* [Task] Edit the entries starting at the line containing "Task: Tap the Machine Calf Raises label" and ending at the line containing "[x=226, y=495]": put "delete row" in place of "add new row" and leave everything else unchanged. Give back only those lines.

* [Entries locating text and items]
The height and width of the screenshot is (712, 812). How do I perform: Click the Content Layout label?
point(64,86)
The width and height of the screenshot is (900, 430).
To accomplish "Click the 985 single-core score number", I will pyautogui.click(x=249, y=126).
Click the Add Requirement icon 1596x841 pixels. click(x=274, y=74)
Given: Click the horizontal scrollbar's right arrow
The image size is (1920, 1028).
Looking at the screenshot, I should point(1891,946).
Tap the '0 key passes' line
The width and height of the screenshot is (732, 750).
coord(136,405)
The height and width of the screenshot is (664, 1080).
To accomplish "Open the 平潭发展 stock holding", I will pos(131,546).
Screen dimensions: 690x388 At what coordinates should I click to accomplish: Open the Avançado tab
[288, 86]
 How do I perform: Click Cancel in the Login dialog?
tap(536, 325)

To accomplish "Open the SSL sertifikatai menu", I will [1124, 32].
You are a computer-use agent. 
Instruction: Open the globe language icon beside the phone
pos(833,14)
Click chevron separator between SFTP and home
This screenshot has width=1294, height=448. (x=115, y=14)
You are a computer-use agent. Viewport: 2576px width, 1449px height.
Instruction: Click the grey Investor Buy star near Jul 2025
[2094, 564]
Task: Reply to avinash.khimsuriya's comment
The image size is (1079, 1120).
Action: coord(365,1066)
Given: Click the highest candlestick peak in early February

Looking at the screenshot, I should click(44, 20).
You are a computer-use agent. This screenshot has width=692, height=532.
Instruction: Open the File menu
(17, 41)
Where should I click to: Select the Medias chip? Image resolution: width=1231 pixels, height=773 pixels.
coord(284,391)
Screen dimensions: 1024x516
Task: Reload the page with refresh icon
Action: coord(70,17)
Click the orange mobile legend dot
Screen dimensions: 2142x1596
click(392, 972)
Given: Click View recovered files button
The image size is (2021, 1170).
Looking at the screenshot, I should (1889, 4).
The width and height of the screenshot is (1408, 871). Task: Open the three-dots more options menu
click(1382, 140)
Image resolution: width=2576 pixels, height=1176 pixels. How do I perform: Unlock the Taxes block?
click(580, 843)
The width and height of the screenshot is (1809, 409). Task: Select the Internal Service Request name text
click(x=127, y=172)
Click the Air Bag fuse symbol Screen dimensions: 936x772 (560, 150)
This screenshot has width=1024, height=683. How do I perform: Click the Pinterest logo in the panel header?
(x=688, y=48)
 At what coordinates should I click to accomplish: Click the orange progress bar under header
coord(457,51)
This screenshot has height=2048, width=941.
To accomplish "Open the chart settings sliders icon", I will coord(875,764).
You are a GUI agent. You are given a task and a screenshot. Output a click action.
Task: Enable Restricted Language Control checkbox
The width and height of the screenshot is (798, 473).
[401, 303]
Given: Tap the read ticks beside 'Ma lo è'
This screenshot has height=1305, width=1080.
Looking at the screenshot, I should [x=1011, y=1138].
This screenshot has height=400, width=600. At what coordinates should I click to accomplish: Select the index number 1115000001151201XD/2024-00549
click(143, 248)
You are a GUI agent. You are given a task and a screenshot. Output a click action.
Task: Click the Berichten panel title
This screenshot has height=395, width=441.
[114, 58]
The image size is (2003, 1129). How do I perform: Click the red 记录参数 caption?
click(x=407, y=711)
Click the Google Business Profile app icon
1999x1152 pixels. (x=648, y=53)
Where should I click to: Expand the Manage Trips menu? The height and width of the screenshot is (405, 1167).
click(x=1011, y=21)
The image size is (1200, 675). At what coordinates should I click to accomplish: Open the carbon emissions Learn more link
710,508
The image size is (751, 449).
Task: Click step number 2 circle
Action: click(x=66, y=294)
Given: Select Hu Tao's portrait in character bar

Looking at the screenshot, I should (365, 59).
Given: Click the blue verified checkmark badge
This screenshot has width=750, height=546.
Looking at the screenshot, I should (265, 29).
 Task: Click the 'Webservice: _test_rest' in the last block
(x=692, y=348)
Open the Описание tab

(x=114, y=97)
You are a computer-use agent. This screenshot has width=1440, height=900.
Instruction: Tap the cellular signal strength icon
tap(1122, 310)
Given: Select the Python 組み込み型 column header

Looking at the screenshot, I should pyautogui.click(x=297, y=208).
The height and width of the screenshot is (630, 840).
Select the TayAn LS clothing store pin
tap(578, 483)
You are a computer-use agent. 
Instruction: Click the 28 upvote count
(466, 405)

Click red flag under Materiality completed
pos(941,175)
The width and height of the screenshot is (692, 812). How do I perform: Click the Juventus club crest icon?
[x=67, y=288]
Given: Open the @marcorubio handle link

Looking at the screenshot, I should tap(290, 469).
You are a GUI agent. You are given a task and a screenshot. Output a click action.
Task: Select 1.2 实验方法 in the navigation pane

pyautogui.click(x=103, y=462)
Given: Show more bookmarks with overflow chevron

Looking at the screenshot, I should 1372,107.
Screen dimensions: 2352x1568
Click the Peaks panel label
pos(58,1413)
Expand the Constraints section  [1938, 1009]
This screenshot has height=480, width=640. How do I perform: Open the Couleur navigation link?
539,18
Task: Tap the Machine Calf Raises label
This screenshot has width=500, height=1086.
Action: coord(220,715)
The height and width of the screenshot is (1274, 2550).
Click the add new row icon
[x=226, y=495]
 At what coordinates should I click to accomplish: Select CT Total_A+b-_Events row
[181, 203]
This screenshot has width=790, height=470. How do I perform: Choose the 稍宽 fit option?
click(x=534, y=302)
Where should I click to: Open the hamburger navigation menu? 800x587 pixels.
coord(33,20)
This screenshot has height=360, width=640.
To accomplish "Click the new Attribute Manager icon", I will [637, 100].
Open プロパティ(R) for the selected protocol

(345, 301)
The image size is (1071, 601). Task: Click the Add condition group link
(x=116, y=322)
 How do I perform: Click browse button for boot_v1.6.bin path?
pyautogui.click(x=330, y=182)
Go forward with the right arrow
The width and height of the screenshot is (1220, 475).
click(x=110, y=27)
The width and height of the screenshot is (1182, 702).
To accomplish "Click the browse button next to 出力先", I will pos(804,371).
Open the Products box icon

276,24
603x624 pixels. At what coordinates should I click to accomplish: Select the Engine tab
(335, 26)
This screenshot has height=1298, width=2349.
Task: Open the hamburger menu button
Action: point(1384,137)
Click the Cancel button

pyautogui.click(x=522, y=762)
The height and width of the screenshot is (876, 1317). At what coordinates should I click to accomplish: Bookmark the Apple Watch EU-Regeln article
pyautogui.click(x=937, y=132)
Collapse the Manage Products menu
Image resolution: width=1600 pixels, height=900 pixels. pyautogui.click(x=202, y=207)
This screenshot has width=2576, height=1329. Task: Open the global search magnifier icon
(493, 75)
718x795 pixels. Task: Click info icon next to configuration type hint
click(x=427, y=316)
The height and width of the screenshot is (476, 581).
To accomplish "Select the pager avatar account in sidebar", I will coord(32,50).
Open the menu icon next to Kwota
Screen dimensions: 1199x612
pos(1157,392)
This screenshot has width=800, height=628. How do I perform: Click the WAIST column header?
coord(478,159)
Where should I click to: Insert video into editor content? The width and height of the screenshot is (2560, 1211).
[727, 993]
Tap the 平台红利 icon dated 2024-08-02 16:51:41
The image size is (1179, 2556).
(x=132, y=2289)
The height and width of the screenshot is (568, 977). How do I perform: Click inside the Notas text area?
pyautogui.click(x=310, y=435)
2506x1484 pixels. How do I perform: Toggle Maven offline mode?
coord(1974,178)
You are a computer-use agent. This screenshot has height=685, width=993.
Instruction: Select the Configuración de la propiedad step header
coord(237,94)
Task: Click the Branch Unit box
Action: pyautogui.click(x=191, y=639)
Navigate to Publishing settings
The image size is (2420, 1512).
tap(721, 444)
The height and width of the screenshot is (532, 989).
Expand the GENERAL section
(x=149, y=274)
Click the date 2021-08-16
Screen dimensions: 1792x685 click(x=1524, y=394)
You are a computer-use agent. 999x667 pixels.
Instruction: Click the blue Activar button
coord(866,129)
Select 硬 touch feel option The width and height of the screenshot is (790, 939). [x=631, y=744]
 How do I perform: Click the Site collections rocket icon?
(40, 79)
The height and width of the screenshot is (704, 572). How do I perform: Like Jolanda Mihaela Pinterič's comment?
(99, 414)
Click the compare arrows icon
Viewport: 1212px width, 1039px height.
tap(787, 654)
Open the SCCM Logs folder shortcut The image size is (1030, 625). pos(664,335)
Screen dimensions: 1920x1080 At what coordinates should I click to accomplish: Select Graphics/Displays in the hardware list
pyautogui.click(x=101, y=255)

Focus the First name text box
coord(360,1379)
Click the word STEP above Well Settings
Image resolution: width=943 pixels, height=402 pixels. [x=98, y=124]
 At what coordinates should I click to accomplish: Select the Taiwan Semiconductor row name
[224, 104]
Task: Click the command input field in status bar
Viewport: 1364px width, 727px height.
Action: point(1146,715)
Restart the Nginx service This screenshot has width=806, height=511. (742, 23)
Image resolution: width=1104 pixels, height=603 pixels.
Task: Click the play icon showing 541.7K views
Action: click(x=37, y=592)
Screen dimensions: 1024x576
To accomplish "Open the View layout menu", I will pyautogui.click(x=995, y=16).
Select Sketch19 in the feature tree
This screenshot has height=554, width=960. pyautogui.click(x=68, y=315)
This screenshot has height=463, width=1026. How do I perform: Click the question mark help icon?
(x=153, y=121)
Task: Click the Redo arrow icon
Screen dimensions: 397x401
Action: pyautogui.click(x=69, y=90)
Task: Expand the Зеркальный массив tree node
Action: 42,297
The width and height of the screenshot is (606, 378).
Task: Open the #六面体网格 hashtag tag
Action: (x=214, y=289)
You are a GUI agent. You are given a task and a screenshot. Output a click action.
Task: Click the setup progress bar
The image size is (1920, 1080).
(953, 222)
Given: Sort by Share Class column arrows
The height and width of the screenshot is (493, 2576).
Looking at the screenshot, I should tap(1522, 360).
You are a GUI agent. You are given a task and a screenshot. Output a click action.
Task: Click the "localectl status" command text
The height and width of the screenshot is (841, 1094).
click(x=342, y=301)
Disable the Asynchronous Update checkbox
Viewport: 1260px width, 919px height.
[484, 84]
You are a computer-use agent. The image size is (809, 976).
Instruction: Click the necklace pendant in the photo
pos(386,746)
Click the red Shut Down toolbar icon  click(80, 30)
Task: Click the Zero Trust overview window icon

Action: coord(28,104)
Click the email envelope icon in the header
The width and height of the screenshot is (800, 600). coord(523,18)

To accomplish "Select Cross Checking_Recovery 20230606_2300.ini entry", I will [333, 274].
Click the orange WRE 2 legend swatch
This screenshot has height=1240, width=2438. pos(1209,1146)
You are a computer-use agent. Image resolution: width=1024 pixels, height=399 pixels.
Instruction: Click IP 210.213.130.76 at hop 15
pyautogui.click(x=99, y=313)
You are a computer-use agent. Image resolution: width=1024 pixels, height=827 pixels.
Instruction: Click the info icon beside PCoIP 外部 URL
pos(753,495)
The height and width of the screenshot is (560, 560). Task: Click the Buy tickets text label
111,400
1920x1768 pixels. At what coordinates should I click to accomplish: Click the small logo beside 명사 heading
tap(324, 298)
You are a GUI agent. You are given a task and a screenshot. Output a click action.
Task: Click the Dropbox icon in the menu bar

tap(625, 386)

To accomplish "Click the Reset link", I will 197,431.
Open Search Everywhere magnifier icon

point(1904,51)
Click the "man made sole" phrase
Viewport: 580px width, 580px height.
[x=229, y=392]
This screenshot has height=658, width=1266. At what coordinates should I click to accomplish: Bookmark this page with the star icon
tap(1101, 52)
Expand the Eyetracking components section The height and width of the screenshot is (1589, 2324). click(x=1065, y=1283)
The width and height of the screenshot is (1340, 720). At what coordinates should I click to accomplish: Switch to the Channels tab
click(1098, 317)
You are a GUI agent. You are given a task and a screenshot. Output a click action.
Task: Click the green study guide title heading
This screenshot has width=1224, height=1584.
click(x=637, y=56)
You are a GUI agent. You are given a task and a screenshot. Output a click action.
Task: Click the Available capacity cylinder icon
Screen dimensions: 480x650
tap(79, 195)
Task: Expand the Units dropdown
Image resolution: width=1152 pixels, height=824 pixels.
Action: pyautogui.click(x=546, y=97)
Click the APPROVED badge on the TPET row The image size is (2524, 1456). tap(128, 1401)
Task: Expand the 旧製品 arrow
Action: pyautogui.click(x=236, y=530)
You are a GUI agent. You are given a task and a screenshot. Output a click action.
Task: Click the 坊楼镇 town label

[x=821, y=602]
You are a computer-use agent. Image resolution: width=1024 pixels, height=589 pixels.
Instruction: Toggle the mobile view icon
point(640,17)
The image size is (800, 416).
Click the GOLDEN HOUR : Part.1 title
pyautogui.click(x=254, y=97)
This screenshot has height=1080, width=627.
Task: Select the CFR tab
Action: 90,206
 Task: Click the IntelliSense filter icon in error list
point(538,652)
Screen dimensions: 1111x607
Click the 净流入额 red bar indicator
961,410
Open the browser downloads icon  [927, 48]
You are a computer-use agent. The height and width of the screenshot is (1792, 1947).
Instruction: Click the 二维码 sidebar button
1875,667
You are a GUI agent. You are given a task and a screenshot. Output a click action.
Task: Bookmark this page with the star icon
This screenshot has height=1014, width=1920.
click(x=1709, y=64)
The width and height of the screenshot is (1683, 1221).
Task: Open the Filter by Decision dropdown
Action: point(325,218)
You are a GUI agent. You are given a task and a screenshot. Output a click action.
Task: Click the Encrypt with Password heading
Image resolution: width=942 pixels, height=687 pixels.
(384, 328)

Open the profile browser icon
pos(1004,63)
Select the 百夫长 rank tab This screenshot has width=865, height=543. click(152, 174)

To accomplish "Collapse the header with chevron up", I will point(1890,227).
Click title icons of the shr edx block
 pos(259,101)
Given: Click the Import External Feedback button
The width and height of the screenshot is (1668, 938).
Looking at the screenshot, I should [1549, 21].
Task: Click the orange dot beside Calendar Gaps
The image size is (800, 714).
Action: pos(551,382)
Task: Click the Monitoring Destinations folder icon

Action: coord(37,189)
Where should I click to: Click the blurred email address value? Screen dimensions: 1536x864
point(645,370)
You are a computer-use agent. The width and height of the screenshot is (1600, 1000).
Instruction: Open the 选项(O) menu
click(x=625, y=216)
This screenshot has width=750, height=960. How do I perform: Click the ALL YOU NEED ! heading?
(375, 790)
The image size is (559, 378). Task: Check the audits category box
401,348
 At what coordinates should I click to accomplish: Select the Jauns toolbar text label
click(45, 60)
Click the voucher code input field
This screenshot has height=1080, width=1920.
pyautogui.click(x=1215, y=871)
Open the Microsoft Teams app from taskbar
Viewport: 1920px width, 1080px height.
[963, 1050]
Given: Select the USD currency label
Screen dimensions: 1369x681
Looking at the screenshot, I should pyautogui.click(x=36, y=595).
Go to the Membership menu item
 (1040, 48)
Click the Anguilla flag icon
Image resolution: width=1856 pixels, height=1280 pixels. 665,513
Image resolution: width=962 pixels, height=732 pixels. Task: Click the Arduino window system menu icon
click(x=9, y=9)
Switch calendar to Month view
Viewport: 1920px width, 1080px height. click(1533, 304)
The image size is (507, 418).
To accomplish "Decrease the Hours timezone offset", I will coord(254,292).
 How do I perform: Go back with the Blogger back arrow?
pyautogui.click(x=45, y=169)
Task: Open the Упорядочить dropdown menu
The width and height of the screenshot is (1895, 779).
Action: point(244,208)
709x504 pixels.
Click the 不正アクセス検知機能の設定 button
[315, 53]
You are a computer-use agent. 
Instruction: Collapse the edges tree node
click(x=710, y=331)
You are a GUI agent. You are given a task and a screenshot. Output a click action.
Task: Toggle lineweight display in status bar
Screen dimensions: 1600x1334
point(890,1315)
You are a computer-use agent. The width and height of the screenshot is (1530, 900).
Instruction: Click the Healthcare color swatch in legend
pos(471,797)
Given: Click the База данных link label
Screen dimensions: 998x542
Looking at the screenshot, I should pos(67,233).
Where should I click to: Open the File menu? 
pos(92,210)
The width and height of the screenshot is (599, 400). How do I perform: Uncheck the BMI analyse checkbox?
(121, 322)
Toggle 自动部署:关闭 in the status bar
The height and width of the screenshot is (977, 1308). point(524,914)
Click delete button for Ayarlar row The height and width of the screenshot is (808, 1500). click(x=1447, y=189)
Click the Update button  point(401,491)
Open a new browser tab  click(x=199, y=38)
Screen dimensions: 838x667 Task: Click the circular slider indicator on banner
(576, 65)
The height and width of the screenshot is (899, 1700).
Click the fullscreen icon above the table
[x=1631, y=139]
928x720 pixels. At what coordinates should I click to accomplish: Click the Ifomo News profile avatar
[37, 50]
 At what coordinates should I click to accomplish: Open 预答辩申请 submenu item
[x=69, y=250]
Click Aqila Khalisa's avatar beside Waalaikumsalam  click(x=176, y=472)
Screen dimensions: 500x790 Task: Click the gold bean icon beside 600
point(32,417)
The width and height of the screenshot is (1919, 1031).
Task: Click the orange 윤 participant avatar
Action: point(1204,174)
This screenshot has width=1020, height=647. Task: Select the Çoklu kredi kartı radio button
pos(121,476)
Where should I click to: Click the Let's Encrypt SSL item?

* [Answer to this task]
Task: Tap the Machine Calf Raises label
This screenshot has width=500, height=1086.
Action: coord(220,715)
The height and width of the screenshot is (1274, 2550).
Click the delete row icon
[x=226, y=495]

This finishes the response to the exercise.